The collections and museum activities will be relocated for the duration of the renovation work, with collaborative touring exhibitions, temporary gallery spaces and increased loaning of artworks forming the basis for continued public access – both in Sweden and abroad.
The refit will pave the way for a modern museum that works in harmony with the listed building that houses it. The new Nationalmuseum will be a user-friendly and open museum for art experiences on a large and small scale – all in a building that is sustainable in the long term.
Read more about temporary exhibitions and cooperations on our website.
History of Nationalmuseum
It was built in 1866 as a public museum to a design by architect Friedrich August Stüler. His conviction that architecture and ornamentation could improve the art experience is central to the Nationalmuseum building. The halls vary in size, décor, colour and lighting.
Background to the renovation
Over the decades, the museum has been reorganised and adapted to meet expanded operational needs. The building has, however, never been renovated and no longer meets current international standards of safety, climate, fireproofing, working environment and logistics for the public. The refit will enable modern operational and regulatory requirements to be met.

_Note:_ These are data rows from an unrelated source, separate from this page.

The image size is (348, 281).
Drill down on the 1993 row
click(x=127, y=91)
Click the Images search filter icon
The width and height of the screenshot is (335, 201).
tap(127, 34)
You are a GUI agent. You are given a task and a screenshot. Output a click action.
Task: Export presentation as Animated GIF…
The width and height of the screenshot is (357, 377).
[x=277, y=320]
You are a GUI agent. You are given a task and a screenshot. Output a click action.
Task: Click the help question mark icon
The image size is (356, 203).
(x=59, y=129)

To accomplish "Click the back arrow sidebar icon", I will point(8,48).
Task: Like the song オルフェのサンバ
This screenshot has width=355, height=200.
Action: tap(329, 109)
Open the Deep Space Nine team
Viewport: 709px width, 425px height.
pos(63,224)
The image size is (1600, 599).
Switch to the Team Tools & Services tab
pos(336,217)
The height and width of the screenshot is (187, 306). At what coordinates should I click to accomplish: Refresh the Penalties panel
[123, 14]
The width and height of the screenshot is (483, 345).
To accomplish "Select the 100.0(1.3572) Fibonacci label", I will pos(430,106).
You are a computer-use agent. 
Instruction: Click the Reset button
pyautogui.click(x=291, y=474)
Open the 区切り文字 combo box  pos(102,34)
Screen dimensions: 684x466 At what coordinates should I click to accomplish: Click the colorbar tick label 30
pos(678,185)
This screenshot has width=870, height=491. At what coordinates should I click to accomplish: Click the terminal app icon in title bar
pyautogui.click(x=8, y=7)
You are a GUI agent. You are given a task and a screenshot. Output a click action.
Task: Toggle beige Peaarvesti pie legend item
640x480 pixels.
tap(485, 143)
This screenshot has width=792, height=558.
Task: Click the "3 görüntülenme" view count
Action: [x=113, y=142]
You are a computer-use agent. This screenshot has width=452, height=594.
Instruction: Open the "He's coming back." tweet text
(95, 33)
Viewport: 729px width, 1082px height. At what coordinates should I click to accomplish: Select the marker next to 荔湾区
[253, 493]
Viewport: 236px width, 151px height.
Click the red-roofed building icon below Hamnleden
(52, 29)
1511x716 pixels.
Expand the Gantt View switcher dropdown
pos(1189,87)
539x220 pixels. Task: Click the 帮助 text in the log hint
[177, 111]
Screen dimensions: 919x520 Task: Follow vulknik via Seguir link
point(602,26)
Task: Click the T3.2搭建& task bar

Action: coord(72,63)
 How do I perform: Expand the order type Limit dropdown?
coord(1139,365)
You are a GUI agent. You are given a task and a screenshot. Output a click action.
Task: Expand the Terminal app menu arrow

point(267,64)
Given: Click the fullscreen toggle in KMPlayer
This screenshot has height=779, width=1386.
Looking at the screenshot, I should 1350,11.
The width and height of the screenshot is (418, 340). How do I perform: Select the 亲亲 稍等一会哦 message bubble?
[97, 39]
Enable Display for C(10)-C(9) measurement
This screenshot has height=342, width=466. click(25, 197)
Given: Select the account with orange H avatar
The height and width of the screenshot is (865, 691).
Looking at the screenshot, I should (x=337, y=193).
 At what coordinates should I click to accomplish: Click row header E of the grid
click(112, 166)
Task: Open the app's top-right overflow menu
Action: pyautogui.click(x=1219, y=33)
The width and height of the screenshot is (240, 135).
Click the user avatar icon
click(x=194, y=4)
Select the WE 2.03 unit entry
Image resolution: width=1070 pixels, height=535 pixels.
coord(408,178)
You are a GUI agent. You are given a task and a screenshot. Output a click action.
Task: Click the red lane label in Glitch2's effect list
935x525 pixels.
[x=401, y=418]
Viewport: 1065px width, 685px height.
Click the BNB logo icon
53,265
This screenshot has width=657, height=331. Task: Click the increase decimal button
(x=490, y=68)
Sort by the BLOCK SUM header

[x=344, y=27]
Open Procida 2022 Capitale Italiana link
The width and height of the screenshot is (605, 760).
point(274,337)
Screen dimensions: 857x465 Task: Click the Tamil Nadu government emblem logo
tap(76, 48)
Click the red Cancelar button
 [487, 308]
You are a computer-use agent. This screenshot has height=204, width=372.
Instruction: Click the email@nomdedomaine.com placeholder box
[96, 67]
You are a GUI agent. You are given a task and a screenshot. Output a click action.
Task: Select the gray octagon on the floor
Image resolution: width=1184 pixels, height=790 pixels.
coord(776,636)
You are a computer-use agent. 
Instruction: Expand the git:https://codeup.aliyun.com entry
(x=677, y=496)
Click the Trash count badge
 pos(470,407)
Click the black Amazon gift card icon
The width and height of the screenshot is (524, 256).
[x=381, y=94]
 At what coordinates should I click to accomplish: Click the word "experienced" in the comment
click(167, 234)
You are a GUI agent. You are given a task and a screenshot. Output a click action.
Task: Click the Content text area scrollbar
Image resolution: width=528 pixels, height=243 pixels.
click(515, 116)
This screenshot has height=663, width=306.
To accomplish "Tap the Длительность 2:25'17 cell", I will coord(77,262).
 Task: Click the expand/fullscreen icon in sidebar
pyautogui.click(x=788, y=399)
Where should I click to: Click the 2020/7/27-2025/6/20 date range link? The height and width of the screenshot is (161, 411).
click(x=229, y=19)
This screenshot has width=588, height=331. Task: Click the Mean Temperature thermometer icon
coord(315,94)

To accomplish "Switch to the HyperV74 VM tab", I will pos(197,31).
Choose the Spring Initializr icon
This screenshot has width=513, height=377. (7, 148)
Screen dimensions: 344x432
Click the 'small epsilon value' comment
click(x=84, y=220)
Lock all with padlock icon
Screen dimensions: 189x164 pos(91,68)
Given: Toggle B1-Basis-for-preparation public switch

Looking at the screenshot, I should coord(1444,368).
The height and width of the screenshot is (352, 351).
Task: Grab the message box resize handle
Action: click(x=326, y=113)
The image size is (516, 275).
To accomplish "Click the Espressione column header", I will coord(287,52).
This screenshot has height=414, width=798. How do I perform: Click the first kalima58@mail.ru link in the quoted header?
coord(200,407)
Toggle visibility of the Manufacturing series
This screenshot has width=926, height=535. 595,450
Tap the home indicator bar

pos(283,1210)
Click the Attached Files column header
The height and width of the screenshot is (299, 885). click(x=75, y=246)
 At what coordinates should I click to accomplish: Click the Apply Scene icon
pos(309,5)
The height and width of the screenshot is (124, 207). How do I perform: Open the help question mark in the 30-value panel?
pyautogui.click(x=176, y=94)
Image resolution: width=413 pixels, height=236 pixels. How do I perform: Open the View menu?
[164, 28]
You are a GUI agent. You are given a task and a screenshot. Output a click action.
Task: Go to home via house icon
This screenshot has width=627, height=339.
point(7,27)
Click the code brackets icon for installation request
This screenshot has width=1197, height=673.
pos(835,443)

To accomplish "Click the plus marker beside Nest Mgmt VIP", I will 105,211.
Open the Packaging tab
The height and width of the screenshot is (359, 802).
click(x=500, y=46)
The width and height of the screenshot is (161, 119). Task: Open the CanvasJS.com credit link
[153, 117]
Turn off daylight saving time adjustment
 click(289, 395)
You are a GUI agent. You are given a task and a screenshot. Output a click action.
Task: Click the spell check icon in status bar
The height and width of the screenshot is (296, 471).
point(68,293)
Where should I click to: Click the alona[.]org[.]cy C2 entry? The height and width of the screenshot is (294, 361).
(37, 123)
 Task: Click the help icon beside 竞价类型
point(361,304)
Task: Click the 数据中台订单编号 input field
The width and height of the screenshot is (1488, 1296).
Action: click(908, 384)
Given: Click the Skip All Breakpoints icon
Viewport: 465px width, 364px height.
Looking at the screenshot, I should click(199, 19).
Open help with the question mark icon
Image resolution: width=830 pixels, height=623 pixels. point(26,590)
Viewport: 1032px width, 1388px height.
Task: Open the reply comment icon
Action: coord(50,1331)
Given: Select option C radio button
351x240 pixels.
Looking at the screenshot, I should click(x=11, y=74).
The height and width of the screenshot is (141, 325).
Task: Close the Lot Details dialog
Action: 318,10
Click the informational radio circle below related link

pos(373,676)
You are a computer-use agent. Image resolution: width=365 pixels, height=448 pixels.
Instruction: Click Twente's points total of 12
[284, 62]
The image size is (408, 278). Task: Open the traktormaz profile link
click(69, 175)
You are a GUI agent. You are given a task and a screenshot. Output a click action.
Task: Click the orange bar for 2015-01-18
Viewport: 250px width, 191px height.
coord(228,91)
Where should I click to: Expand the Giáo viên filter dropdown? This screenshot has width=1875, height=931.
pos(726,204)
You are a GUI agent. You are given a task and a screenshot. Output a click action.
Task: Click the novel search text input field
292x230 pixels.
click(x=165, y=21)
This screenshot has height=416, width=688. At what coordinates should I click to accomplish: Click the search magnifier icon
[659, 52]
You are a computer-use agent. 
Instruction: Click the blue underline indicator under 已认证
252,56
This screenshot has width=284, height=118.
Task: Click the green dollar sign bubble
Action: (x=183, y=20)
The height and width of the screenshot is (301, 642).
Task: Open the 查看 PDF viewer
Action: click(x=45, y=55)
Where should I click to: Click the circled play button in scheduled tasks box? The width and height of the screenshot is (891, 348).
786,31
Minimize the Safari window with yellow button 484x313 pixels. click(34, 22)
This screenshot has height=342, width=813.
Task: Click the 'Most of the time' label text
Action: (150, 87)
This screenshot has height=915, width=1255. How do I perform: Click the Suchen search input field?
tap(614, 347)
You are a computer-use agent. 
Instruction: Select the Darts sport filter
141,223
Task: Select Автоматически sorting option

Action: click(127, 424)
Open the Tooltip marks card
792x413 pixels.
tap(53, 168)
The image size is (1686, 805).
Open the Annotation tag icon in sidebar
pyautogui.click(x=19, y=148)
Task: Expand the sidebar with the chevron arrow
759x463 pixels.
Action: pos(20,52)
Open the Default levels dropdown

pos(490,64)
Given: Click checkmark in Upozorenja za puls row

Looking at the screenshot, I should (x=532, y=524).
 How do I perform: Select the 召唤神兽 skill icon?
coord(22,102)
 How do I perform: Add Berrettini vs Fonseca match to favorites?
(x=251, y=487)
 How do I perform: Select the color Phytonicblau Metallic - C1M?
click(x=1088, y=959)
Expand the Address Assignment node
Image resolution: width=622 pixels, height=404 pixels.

The collections comprise around 700,000 objects – historical paintings, sculptures, drawings and graphic art, as well as applied art and design up to the modern day – built up from royal art collections that have been bequeathed to the state. Up until the 1990s, whole collections were gradually transferred to other parties, forming the basis for or becoming part of museums such as the Swedish History Museum, the Museum of Far Eastern Antiquities, the Museum of Mediterranean and Near Eastern Antiquities and Moderna Museet.
The museum’s objective
Nationalmuseum, incorporating Prince Eugen’s Waldemarsudde, is a government authority that falls within the remit of the Swedish Ministry of Culture. Our mission is to preserve the nation’s cultural heritage and promote art. Our task is to focus on preservation, public access and expertise. Before its closure for refurbishment, the museum on Blasieholmen received around 400,000 visitors a year. During the summer period around a third of those visitors came from countries other than Sweden. The new Nationalmuseum will offer the potential to double visitor numbers.
The museum building is closed due to renovation. The New Nationalmuseum will open in 2017.